Au-delà des contrées musulmanes, cette branche de l’islam est également vue avec méfiance par de nombreuses personnes au sein des cercles décisionnels américains et européens. Au nom du réalisme et du pragmatisme, celles-ci préfèrent avoir affaire à des gouvernants qui, bien qu’autoritaires et impitoyables envers leurs peuples, se montrent malléables et désireux d’ouvrir grands leurs marchés aux produits euro-américains et de dilapider des milliards de ressources nationales pour l’acquisition d’armes que personne d’autre n’achèterait.
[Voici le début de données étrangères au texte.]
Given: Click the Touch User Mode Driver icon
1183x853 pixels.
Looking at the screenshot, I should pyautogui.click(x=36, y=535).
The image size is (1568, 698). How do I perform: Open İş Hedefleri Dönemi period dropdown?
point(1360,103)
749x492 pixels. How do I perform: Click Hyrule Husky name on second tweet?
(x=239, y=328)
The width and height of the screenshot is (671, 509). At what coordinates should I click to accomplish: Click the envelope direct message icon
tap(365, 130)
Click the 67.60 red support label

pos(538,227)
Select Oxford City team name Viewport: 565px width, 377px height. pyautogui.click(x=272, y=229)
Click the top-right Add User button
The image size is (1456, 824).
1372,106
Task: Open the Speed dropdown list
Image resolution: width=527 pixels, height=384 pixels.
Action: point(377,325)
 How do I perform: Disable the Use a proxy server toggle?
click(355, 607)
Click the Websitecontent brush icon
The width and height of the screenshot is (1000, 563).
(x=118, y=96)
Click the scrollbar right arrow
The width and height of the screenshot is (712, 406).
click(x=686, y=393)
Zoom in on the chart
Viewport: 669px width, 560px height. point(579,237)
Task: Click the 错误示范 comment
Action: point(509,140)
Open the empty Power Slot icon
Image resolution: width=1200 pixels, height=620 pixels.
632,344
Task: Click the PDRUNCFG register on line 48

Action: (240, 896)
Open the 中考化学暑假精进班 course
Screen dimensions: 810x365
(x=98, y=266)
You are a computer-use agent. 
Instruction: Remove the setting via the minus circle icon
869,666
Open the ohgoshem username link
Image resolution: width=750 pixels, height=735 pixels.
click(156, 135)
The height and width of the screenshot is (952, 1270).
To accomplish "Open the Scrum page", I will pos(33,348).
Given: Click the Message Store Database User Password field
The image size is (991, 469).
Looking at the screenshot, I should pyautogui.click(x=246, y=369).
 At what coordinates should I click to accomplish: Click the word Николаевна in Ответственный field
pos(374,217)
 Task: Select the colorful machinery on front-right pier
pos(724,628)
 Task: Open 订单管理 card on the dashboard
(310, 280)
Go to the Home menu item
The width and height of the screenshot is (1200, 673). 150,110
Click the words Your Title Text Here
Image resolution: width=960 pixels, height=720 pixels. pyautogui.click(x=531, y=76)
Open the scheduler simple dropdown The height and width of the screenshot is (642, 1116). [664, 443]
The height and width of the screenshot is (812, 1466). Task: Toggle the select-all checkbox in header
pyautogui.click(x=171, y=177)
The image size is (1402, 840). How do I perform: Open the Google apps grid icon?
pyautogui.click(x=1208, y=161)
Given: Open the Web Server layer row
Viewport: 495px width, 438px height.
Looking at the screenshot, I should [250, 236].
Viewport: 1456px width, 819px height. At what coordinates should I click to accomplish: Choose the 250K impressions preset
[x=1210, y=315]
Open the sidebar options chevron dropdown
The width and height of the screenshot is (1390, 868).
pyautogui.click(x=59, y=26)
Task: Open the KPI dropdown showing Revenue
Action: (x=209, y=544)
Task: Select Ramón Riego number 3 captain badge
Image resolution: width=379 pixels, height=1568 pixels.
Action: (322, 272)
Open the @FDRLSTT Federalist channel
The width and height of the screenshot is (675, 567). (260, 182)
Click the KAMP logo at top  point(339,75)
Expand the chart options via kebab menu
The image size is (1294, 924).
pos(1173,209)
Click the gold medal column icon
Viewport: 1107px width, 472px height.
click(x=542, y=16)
Ils sont donc infiniment préférables aux leaders élus soumis à la volonté de leur peuple et dédiés à la satisfaction de ses intérêts.
Ceux qui appellent à une réforme et à une démocratisation de l’islam semblent passer à côté d’un fait essentiel : un islam moderniste démocratique existe depuis le XIXe siècle. Il a son propre corpus de textes, ses pionniers et ses penseurs, tant parmi l’islam chiite que sunnite. La question est : la situation actuelle des sociétés musulmanes, marquée par les crises, les tensions, les interventions étrangères et le despotisme politique, est-elle favorable à cet islam moderniste démocratique, ou promeut-elle ses rivaux violents et théocratiques ?
Plutôt que de passer au crible les textes religieux, les traités théologiques et les disputes médiévales islamiques, ceux qui agonisent au sujet du « problème » de l’islam feraient mieux de réfléchir à la réalité concrète vécue par les vrais musulmans de notre ère et de chercher à la réparer plutôt que de s’évertuer à réparer l’islam.
Cet article est initialement paru en anglais sur le Huffington et a été reproduit avec son autorisation.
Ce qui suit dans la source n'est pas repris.